### What this task involves
Pick out every line in the data below that holds "computer".

### Dataset
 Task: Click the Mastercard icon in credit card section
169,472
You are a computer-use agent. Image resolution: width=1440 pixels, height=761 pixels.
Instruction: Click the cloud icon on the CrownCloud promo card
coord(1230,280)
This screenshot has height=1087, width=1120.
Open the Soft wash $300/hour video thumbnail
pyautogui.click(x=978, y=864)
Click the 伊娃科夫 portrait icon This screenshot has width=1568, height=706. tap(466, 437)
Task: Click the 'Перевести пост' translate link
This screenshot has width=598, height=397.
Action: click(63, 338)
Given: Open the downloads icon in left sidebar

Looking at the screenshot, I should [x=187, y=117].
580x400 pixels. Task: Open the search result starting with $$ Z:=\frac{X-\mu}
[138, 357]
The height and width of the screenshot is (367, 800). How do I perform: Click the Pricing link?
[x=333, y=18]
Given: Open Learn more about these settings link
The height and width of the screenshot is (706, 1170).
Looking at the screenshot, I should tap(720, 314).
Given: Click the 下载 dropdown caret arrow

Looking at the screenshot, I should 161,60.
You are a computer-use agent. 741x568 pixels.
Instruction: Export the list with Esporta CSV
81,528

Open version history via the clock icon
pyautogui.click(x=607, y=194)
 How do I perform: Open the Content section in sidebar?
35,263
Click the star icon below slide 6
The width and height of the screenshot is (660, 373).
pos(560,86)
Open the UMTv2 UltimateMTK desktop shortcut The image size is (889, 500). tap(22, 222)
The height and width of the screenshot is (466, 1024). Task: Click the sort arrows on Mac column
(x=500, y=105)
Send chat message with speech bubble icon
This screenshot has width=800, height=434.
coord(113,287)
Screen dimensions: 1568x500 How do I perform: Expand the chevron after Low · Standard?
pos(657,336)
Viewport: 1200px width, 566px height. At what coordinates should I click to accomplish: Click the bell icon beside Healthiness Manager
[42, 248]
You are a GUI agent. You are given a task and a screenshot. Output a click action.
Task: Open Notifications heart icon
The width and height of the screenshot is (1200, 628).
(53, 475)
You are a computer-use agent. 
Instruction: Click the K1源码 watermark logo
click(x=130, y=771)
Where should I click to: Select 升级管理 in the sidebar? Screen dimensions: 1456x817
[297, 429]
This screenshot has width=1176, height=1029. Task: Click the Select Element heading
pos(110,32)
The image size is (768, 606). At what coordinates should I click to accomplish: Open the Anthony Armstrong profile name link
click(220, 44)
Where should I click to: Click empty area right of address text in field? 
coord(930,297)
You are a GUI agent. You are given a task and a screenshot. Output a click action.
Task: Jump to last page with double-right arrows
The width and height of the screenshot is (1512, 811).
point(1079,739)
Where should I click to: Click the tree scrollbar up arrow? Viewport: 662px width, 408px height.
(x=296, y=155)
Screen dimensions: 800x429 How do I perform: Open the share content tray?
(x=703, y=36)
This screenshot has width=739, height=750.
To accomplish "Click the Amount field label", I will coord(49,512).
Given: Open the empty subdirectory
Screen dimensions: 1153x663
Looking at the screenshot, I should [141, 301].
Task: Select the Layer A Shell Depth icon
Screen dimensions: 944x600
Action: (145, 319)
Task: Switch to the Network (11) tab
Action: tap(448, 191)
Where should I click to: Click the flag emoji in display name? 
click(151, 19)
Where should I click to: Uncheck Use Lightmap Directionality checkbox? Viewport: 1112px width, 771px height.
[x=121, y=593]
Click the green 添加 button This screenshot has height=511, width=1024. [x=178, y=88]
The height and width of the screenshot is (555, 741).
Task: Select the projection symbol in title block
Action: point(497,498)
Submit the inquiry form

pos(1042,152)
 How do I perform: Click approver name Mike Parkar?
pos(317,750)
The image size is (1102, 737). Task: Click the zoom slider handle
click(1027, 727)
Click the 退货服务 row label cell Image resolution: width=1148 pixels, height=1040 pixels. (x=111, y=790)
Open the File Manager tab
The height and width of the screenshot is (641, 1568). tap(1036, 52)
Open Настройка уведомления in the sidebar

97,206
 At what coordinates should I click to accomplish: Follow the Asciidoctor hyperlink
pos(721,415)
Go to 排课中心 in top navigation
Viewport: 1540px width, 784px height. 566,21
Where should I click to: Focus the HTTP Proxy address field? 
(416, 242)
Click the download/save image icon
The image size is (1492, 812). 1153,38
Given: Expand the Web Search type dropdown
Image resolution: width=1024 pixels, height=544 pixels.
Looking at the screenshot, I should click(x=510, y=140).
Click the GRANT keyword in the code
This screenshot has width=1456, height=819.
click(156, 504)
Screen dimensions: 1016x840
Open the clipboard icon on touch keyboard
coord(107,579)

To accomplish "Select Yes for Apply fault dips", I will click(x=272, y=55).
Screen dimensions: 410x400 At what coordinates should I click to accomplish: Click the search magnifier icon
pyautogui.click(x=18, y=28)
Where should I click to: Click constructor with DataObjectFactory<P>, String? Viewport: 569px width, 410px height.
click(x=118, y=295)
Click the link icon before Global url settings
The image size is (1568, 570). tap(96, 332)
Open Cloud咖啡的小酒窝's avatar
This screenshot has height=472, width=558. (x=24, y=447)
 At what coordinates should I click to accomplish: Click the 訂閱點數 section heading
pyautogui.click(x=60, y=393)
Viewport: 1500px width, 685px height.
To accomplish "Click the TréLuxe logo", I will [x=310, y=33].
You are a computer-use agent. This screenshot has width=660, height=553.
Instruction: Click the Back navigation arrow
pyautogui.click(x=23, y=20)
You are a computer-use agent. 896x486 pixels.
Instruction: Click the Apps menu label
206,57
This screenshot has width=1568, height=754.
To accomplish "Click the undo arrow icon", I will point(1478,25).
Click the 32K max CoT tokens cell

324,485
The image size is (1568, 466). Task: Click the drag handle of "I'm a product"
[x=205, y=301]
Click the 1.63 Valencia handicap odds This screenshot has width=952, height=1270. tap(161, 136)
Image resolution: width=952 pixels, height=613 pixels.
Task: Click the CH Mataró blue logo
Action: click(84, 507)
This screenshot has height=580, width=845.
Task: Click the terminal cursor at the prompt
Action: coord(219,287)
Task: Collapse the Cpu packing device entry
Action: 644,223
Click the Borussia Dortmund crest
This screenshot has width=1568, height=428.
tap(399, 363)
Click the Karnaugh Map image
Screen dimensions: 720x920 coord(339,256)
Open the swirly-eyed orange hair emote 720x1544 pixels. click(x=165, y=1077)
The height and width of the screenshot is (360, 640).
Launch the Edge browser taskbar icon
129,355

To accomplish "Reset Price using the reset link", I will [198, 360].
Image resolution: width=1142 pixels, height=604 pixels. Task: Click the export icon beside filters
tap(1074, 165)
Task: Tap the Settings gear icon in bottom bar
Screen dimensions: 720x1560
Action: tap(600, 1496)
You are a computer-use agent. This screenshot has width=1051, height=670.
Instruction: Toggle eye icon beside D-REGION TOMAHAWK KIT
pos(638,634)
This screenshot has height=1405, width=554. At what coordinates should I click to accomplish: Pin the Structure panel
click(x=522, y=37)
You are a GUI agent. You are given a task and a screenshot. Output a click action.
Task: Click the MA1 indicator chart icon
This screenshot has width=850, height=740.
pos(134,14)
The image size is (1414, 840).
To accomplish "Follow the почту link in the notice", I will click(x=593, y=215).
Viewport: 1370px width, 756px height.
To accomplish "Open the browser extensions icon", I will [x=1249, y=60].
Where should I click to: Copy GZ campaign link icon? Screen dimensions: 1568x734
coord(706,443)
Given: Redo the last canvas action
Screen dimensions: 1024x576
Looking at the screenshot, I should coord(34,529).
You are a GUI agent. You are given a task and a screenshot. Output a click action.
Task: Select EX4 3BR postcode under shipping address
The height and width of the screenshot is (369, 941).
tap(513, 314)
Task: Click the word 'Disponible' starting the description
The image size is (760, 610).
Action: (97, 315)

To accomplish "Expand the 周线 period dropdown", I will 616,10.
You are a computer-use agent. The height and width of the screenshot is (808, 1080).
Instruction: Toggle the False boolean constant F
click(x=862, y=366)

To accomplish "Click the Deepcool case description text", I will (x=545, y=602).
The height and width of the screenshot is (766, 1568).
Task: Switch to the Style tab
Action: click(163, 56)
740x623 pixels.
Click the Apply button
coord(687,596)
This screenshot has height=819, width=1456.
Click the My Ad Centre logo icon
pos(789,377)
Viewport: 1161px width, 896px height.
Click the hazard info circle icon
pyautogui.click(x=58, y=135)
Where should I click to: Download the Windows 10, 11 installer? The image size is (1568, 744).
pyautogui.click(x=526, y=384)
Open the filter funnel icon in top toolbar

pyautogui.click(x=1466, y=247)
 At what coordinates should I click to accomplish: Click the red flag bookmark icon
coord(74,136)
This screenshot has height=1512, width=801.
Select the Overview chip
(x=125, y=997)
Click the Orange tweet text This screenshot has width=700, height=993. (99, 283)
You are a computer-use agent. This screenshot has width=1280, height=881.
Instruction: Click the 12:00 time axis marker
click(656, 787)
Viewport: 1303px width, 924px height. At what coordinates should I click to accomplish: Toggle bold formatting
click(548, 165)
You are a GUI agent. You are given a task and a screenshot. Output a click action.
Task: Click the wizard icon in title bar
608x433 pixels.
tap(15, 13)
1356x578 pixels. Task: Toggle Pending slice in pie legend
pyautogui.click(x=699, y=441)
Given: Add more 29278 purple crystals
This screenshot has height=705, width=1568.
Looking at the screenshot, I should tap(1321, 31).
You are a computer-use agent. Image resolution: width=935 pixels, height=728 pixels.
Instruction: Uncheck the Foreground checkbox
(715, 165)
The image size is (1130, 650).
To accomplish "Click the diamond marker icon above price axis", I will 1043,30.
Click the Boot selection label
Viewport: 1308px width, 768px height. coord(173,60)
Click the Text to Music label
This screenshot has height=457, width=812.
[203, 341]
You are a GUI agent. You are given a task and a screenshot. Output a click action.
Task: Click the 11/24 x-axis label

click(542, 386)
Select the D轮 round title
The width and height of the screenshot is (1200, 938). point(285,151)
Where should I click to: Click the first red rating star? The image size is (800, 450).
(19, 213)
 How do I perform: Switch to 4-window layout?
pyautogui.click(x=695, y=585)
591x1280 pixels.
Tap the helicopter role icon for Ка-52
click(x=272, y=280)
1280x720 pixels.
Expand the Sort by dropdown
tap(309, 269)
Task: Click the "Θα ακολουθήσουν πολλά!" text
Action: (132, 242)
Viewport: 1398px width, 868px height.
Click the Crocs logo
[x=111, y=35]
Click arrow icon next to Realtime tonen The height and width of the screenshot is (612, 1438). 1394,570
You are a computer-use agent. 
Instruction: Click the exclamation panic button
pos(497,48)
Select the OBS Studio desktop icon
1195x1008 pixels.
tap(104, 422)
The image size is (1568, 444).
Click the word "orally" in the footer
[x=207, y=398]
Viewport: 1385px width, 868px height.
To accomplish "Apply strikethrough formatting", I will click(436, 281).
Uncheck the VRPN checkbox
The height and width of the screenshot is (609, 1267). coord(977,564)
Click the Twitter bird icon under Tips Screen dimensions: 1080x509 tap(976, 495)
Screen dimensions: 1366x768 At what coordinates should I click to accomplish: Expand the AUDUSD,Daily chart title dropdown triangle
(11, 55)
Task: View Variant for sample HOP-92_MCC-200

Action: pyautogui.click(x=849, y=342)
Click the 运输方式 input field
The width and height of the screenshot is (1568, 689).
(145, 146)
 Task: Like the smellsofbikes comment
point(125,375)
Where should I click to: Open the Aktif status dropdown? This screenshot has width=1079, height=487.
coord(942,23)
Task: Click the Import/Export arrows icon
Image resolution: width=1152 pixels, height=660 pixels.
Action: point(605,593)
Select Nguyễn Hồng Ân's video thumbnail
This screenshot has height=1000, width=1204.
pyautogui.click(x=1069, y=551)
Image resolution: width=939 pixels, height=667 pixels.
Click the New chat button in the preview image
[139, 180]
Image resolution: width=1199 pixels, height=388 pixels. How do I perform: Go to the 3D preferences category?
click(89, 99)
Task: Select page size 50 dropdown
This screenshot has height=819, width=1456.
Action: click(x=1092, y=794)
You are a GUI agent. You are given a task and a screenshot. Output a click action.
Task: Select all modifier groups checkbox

### Solved exercise
You are a computer-use agent. Image resolution: width=1440 pixels, height=761 pixels.
You are a computer-use agent. 741x568 pixels.
You are a computer-use agent. 
You are a computer-use agent. This screenshot has width=660, height=553.
You are a computer-use agent. 896x486 pixels.
You are a computer-use agent. This screenshot has width=1051, height=670.
You are a computer-use agent. The height and width of the screenshot is (808, 1080).
You are a computer-use agent. This screenshot has width=1280, height=881.
You are a computer-use agent. Image resolution: width=935 pixels, height=728 pixels.
You are a computer-use agent. 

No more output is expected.